In the meantime, let's assume you're right and carry on ...

> By default, the tests do not specify the user or
> password. With neither specified, mysql will use defaults. If the
> current unix user (when using CPAN, this is usually root, as in your
> case) exists as user@localhost in mysql, that is the default. If
> user@localhost does not exist, then the anonymous user, ''@localhost, is
> the next option, if it exists.

This sounds like it could be handled better, then?

You say 'mysql will use defaults'. Do you mean mysql or the Perl
interface? Because your description of the mechanism doesn't seem to
match that given in 5.6.5. Access Control, Stage 1: Connection
Verification at http://dev.mysql.com/doc/mysql/en/connection-access.html

But again, assuming your description is right ...

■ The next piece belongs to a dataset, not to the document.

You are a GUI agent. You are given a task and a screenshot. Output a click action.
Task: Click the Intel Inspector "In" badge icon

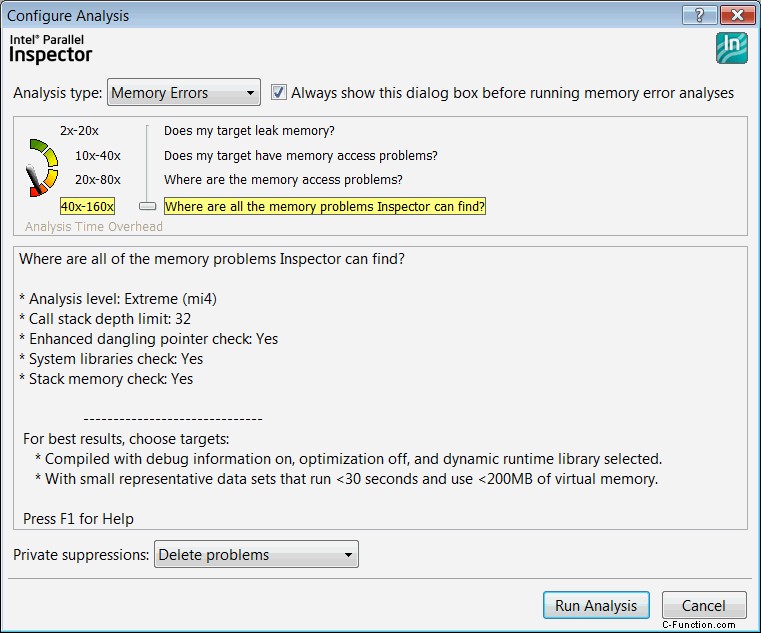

As I understand it, mysql creates its 'root' user when it's installed
and as you say the DBD::mysql install will almost certainly be run as
root. So trying to connect as root@localhost will be the normal use case
for the tests? And 'good doobies' will have secured that account as the
mysql manual suggests. Particularly if this is an upgrade of DBD::mysql
rather than an initial install. Why isn't it set up to use the anonymous
user for the tests, which would match mysql's default configuration?

I find the anonymous user baffling, because I haven't been able to find
any documentation apart from the mysql manual, which doesn't describe
the Perl syntax. There's no mention in DBI (but then again it's
mysql-specific, yes?). There's also no mention in DBD::mysql, which
surprises me. There's no index entry in the couple of books I have. I
didn't find anything useful with Google. Is there a good description
anywhere? What is the syntax to establish a connection as an anonymous user?


> > I haven't changed the anonymous user accounts AFAIK. I did add some
> > extra accounts. My mysql.user table looks like this:
> >
> > mysql> select host,user,password,select_priv from user;
> > +--------------------+----------------+------------------+-- -----------+
> > | host | user | password | select_priv |
> > +--------------------+----------------+------------------+-- -----------+
> > | localhost | root | 5b3e0551192fc0ec | Y |
> > | suse3.lmb.internal | root | 5b3e0551192fc0ec | Y |
> > | localhost | | | N |
> > | suse3.lmb.internal | | | N |
> > | % | test | 378b243e220ca493 | N |
> > | % | test@localhost | 378b243e220ca493 | N |
> > | localhost | test | 378b243e220ca493 | N |
> > +--------------------+----------------+------------------+-- -----------+
> > 7 rows in set (0.00 sec)
>
> The next to last row, user = test@localhost, host = %, makes no sense
> and should probably be dropped. I'd also recommend reconsidering
> whether you really need test@%, from a security standpoint. If you do
> need an external test user, you may still be able to restrict the hosts
> from which test can connect to something less than every machine in the
> world. Also, as you've gone to the trouble of creating a test user, you
> should consider whether you really need the anonymous user anymore. I
> think most of us delete the anonymous user accounts at the same time as
> we give root a password, again for security reasons. Passwordless
> access to mysql just doesn't seem safe.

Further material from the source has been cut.